Welcome to my Christmas Story: Blue Friday: A play 1n 3 acts.
Charlie Heart’s computer shows that he has clocked off from work on the last Friday before the Christmas Holidays.
But has he?
And why has Mr Brittle & Mr Stone been dispatched to his office?
Last time:
TAP TAP TAP
‘Computer standby,’ said Charlie and sank back into his chair. The screen in front of him shimmered and disappeared.
TAP TAP TAP
Act 2
The handle turned with a squeak; the door swung open.

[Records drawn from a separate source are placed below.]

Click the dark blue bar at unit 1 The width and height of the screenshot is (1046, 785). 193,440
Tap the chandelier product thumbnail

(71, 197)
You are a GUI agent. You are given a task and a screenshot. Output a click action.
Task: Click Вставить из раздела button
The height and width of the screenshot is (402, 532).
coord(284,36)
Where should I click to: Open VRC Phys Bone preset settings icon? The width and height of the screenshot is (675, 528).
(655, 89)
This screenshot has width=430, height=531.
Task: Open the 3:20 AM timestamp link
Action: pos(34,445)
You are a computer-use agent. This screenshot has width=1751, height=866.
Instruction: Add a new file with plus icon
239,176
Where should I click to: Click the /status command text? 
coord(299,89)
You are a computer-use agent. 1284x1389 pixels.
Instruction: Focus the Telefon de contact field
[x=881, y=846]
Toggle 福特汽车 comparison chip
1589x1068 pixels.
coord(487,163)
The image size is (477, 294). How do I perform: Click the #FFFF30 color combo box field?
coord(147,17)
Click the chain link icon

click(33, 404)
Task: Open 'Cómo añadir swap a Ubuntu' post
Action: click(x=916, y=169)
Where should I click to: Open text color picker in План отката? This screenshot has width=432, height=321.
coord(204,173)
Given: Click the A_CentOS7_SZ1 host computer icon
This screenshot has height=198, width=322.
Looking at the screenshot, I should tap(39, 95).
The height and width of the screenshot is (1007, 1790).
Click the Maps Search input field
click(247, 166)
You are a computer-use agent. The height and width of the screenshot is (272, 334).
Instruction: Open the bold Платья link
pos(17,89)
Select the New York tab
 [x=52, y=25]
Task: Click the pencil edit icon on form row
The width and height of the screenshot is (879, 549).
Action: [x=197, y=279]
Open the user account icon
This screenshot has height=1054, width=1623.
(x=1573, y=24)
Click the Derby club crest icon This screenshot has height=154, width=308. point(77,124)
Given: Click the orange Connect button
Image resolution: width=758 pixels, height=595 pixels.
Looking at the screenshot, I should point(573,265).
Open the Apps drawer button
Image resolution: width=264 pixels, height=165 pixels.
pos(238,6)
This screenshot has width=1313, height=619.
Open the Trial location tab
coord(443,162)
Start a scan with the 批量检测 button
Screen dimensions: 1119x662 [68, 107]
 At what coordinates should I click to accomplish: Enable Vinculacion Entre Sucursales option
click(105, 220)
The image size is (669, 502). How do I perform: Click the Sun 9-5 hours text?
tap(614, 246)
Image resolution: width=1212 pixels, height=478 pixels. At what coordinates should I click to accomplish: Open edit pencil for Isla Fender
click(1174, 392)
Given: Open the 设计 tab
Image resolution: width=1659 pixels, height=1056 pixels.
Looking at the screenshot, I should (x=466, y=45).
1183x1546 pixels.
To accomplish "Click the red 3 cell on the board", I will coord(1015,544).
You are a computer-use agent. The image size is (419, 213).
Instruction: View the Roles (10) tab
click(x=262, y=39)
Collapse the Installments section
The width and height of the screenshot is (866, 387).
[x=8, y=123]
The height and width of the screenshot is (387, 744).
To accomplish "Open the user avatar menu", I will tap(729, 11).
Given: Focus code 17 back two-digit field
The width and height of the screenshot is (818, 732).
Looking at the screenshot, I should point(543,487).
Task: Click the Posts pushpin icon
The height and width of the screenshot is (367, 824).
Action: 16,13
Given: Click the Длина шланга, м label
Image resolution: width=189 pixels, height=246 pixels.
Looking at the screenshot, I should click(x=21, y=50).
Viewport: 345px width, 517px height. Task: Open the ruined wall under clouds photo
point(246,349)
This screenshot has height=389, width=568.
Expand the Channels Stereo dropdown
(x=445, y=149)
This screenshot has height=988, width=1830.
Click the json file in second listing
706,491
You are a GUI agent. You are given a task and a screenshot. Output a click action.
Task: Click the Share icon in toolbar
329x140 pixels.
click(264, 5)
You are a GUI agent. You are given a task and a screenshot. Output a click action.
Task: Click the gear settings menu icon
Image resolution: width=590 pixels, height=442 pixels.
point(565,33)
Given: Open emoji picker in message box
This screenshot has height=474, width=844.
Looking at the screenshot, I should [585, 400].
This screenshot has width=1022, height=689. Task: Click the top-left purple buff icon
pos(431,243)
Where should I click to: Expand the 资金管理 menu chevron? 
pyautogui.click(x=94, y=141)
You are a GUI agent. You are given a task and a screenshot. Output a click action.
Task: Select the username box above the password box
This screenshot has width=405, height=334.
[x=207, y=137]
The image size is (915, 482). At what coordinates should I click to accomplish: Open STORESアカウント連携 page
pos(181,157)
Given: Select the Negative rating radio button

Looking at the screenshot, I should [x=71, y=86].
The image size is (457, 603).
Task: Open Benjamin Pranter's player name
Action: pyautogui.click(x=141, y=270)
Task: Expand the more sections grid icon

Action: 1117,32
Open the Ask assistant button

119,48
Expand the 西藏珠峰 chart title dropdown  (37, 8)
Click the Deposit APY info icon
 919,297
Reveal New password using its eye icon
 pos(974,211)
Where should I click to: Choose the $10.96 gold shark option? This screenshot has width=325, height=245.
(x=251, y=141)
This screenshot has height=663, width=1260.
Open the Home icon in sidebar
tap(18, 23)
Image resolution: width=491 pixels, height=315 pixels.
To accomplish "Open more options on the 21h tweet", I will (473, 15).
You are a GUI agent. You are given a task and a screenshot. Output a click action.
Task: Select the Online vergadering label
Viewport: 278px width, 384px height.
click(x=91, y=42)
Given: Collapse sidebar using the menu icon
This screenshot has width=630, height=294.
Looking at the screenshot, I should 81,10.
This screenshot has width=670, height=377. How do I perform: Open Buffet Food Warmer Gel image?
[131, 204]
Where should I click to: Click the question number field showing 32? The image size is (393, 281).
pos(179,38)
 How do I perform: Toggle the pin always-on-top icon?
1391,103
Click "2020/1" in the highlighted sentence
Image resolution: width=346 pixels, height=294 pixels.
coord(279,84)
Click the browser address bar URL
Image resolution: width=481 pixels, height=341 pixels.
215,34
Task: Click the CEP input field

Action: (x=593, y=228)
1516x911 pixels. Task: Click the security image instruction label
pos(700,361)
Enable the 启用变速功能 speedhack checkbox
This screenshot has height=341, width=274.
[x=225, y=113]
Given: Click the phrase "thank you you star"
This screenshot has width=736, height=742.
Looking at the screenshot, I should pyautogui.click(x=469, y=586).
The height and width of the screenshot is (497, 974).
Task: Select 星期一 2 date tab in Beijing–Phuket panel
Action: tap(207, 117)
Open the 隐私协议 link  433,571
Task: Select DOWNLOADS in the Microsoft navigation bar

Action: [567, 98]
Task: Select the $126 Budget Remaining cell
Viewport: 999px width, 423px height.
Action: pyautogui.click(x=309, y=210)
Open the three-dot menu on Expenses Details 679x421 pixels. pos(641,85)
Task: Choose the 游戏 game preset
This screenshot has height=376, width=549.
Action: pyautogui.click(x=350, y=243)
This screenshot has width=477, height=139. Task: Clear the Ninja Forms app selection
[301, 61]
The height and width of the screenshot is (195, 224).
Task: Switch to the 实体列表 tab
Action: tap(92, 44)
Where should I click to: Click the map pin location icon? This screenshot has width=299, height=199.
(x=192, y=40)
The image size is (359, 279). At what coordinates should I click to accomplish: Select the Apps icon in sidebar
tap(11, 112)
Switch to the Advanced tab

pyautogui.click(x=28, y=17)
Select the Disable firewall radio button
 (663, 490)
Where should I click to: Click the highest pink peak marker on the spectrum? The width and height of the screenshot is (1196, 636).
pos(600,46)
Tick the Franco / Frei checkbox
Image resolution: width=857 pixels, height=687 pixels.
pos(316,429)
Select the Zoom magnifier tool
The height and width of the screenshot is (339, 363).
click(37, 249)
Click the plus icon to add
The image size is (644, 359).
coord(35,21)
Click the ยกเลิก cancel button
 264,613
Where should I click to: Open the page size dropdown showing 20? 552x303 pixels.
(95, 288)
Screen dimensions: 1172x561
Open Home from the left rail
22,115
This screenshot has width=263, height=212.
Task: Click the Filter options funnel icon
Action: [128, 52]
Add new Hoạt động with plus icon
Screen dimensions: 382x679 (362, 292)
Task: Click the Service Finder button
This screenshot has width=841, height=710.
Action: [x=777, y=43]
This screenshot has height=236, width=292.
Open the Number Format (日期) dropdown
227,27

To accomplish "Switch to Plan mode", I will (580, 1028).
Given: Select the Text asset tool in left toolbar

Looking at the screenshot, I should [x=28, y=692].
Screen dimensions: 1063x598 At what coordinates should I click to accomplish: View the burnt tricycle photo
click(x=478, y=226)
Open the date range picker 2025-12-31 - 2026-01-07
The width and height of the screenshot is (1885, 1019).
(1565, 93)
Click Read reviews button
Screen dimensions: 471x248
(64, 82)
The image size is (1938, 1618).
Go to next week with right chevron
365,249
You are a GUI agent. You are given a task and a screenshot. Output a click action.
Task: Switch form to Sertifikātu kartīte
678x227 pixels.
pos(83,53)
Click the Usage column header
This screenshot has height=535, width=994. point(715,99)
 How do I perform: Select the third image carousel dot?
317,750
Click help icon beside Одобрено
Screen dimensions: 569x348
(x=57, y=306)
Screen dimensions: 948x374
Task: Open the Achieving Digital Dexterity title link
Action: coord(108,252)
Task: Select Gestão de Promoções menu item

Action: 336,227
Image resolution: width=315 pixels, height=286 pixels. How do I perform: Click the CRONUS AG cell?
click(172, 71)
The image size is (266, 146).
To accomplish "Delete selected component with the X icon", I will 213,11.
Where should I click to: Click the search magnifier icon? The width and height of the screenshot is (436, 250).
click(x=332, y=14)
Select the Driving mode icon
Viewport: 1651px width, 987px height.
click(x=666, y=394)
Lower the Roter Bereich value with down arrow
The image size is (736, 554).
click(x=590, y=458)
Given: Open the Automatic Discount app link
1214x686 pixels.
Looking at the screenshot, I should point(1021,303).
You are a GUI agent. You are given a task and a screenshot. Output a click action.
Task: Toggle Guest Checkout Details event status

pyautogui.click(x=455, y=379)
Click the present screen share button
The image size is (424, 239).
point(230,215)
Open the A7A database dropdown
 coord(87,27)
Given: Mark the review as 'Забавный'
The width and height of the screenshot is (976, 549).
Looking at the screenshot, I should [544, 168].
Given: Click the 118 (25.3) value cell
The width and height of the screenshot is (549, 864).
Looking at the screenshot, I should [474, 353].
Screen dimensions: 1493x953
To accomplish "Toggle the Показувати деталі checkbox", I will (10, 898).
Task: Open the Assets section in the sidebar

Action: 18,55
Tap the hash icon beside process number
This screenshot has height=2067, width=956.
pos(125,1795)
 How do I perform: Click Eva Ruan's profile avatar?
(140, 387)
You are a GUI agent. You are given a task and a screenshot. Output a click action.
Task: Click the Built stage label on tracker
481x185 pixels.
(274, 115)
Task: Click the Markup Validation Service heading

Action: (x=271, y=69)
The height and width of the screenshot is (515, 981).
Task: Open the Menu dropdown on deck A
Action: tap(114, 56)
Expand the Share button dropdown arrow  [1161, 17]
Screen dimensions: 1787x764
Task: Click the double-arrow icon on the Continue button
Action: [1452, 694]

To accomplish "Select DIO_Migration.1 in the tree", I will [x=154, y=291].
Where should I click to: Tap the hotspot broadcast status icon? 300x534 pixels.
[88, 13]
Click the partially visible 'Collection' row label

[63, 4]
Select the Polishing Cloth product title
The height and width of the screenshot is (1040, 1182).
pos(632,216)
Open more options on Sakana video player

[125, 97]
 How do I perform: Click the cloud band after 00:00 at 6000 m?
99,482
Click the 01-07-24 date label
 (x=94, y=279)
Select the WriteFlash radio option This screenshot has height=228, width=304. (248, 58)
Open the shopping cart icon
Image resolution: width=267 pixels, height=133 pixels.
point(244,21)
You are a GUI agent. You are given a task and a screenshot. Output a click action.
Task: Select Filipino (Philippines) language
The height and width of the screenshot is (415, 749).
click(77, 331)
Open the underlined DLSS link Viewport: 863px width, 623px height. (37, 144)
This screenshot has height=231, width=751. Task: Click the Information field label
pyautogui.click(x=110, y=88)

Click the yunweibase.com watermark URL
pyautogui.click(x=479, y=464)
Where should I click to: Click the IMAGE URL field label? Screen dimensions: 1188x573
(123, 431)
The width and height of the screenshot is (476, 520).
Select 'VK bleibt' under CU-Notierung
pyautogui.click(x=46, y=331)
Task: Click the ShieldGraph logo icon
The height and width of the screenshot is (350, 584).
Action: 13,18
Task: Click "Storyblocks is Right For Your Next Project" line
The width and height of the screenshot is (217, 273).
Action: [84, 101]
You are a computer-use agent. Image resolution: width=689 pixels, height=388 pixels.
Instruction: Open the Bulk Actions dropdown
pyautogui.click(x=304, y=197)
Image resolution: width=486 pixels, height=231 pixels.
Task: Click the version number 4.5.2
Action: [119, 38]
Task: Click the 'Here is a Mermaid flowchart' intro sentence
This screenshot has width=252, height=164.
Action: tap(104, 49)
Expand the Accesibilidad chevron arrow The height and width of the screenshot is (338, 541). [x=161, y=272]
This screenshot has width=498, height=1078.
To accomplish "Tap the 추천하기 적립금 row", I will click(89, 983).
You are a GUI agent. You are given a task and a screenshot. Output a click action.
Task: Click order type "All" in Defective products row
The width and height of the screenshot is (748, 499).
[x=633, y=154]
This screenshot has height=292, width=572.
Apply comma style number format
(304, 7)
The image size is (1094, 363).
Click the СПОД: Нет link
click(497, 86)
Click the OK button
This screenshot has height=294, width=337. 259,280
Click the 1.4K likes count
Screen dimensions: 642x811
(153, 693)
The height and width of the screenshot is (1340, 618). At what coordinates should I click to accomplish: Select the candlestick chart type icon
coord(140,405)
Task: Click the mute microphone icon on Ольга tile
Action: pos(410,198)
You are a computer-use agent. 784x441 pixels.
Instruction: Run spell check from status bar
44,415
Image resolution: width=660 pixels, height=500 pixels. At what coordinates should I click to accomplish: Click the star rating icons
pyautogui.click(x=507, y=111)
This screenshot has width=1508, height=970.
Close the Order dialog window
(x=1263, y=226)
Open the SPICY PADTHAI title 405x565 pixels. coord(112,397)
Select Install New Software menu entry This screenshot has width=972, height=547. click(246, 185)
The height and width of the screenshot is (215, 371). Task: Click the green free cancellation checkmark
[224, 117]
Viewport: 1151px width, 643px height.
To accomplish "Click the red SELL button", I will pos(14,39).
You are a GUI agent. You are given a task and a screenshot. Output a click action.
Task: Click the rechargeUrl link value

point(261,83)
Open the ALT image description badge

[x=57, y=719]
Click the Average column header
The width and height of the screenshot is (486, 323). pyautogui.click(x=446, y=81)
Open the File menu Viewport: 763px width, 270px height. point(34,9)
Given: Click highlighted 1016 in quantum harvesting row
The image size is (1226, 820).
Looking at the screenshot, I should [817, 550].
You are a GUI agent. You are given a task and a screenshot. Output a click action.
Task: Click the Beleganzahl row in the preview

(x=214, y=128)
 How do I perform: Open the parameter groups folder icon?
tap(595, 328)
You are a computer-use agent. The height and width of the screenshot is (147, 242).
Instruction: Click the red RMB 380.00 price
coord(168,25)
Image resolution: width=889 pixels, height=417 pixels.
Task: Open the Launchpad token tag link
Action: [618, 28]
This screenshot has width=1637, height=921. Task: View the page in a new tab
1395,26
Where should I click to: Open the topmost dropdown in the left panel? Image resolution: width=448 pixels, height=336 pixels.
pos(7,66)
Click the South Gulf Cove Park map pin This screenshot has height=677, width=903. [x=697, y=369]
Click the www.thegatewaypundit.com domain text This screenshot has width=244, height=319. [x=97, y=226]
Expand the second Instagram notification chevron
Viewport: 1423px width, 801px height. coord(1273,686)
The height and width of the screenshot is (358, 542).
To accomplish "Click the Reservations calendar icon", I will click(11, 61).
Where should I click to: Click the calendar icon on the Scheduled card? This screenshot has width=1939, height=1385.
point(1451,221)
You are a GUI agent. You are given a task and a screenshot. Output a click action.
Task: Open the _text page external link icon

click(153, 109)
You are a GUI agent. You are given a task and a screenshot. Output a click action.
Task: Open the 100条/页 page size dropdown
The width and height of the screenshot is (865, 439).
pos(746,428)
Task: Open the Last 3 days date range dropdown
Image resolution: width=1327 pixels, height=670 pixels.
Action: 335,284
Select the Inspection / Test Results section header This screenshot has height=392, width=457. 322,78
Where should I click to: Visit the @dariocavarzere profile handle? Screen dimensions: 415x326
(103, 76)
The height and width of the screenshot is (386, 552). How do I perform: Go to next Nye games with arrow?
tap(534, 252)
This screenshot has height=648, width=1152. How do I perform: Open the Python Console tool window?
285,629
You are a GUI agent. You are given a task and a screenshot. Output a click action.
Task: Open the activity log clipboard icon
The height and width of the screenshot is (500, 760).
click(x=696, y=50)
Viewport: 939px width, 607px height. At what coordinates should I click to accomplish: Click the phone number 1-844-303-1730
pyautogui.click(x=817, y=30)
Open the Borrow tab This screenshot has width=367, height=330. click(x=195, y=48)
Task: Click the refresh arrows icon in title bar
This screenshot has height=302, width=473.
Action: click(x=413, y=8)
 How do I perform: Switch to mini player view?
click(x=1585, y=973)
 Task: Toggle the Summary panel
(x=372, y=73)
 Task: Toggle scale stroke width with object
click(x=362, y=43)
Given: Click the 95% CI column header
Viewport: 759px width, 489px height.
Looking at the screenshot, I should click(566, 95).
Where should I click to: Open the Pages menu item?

Two large men dressed in black suits walked into his office.
‘No, please, I was just getting my coat,’ said Charlie.
The two men stood silent in the darkness. The sound of Charlie’s words glanced off their stiff, angular frames and dropped onto the carpet to join the biscuit crumbs. The streetlights outside bled through the slits of the blind and painted white stripes across their faces.
‘Look I’m not doing any harm,’ said Charlie. ‘It’s just a bit of harmless-’
His lips dried up, unable to mention the word. One of the men lowered his sunglasses, ‘So this is the right office Mr Stone?’
‘Yes Mr Brittle.’
‘There are no Christmas decorations Mr Stone?’
‘No, Mr Brittle.’
‘Will I get into trouble?’ said Charlie. ‘I really need this job.’
The two men turned and looked at each other.
‘We will enjoy this Mr Brittle.’
‘Indeed we will Mr Stone.’
Mr Brittle stepped forward. A clicking noise accompanied the movement. Mr Brittle placed his briefcase onto the desk with a thud. Charlie looked at it. Charlie’s computer came back on-line, ‘How do you feel about what is happening to you Leviticus?’
‘Shhh,’ said Charlie.
Mr Stone pushed his cold, grey face through the virtual wash of computer blue. ‘Yes Mr Heart,’ said Mr Stone. ‘How do you feel right now?’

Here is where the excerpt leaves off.